We had a traffic cop at the edge of town, and we were making sure
that anyone that came into town was behaving as expected. But what about the people
who are already in town? What about the traffic already
in our cluster? We can see that the API gateway
has no visibility into microservices calling each other's
data stores, or microservices calling other microservices that
it shouldn't. The API gateway is merely a fence
around our system. Now, it's a great fence.
We can use it for monitoring inbound traffic. We can use it for
counting usage and billing back to those systems
that need it. But it can only see
traffic at the boundary of our cluster. It can't see traffic within
our cluster. It can see north south traffic, it can't see east west
traffic. So now what?
Well, let's take a look at how service mesh works.
Now, what's really cool is if service a needs to call service b without
a service mesh, it just calls it. But if service a needs to
call service b within a service mesh, it works like this.

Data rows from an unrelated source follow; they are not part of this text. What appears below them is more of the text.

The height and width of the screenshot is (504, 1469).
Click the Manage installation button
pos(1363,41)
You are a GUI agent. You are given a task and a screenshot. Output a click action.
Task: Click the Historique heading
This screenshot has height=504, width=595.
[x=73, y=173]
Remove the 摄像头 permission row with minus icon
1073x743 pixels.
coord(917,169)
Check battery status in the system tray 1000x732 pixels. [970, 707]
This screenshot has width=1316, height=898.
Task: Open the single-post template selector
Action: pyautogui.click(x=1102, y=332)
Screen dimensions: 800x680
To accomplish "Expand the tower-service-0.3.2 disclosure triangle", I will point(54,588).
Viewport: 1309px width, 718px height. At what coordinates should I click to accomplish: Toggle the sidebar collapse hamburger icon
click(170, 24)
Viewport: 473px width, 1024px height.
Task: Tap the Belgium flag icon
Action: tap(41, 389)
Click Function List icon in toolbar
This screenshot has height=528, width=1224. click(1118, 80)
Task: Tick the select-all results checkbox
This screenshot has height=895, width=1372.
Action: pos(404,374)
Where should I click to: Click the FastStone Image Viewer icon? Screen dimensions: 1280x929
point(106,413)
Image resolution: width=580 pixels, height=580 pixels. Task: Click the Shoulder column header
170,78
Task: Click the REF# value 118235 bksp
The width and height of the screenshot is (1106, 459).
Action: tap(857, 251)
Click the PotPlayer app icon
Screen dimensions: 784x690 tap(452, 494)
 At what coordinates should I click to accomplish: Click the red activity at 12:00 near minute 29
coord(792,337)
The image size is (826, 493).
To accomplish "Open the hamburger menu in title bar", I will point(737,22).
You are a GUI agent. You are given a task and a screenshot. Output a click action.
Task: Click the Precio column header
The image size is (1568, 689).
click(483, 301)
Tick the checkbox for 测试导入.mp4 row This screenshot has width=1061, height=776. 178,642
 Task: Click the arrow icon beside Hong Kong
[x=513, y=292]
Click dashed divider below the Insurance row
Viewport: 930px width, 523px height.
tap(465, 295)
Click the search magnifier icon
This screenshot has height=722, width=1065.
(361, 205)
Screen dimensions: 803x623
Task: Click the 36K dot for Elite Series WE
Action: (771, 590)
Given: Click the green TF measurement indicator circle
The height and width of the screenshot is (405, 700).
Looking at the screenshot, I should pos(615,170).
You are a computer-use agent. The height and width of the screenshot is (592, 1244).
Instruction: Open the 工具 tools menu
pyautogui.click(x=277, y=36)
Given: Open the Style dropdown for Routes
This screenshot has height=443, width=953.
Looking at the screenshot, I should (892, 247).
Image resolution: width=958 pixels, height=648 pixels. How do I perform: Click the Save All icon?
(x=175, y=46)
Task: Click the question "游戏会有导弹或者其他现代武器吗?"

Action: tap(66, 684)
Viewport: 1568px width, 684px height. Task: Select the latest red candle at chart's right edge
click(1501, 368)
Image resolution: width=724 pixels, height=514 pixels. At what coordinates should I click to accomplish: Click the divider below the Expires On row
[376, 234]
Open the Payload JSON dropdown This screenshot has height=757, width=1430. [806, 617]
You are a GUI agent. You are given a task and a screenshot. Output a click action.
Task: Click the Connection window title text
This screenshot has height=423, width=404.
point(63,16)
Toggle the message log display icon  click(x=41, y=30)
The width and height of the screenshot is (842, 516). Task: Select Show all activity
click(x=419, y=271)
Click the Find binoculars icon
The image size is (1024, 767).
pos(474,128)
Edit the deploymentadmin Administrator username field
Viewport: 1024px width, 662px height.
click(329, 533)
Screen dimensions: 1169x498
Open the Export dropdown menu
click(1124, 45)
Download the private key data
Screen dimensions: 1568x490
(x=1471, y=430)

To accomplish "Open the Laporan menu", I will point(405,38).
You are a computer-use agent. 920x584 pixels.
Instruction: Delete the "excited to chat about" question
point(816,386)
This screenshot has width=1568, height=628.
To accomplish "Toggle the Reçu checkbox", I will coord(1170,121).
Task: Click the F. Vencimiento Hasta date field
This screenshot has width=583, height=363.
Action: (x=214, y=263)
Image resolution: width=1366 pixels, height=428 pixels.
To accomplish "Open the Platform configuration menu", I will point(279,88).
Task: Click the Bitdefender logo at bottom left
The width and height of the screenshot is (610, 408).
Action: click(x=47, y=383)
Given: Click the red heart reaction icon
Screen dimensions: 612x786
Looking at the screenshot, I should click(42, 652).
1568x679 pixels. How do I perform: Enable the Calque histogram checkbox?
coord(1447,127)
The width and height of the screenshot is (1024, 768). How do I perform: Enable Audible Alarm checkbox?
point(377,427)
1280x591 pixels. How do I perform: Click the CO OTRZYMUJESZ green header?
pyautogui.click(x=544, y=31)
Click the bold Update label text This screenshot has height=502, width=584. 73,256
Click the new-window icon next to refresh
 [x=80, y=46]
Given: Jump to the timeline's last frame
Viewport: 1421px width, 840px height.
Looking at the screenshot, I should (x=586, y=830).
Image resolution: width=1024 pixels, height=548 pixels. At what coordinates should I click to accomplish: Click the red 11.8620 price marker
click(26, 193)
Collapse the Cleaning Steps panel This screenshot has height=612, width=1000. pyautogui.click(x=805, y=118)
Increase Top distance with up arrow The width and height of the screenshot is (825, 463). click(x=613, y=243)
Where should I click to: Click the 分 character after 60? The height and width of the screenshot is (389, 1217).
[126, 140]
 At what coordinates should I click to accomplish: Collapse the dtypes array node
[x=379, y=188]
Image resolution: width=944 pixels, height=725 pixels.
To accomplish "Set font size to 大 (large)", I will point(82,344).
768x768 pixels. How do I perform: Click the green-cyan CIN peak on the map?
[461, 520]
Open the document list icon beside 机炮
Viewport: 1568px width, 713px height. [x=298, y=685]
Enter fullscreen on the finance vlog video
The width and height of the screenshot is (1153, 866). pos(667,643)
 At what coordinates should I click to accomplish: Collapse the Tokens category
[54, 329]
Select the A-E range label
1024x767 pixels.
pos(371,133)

We start out with service a INSIde of its own pod,
reaching out to this proxy. Now, this proxy was deployed as part
of this pod to ensure that service a can communicate securely with all the
things. This proxy reaches out to the service mesh
control plane, different from the cluster control plane, and the service mesh
control plane can validate that traffic. Am I allowed to talk to
service B? In this case, the service mesh says yes.
Now, this proxy connects to service B's proxy, and service
B's proxy again reaches out to the service mesh. Am I allowed to
accept traffic from service A? In this case, the service mesh says
yes, and the traffic is forwarded on to service B. Service B
replies, and across that proxy, the response goes to Service A.
Now, the beauty here is inside the pod, all the traffic
can communicate between the service and its proxy just across
localhost. But anytime it leaves that pod boundary,
it's going to run through this proxy connection. And the
beauty here is that we can secure this connection with mutual tls. So this
side has a certificate, that side has a certificate. It's bound to
the trust chain within the service mesh. And now we have a great communication
pattern that is secure anytime traffic leaves the pod.
And we did all that without needing to modify service A or
service B. Service A to the proxy proxy, to the
service mesh, the service mesh says yes, let's create a mutual tls
tunnel. Service B's proxy reach out to the mesh, service B's proxy
forwards it off to service B. And all this happens transparently to
the two services who just communicate with whatever the service mesh needs
to tell them about. Now, that's great. We could also replace
this with ingress, or replace this with egress so
that traffic going into or out of our cluster is also
mutually tls and validated with the service mesh.
So service meshes we can observe, control and
secure the traffic going through our cluster. Because we're
proxying all the traffic through these envoy proxies.
Now that's great. Now that we can visualize, now that
all the traffic is flowing between these proxies, we can observe it,
we can visualize it, we can understand its system,
we can also control it. No service a is not allowed to
connect to Service B, or rogue service X is not allowed to connect to
service B. And then finally we can secure it with mutual tls,
mutual tls through a trust chain to the
service mesh that may also then have a trust chain into our PKI
system. Now it's more than just a proxy.
Let's take a look at the other features that the service mesh might give us.
Because all the traffic is flowing through this proxy, we can
start to build a network topology. Now what's interesting here, this is
not the way the architect designed the system, but what we've observed
from actual traffic flowing through the system. We can build these graphs
that will have really impactful, meaningful details.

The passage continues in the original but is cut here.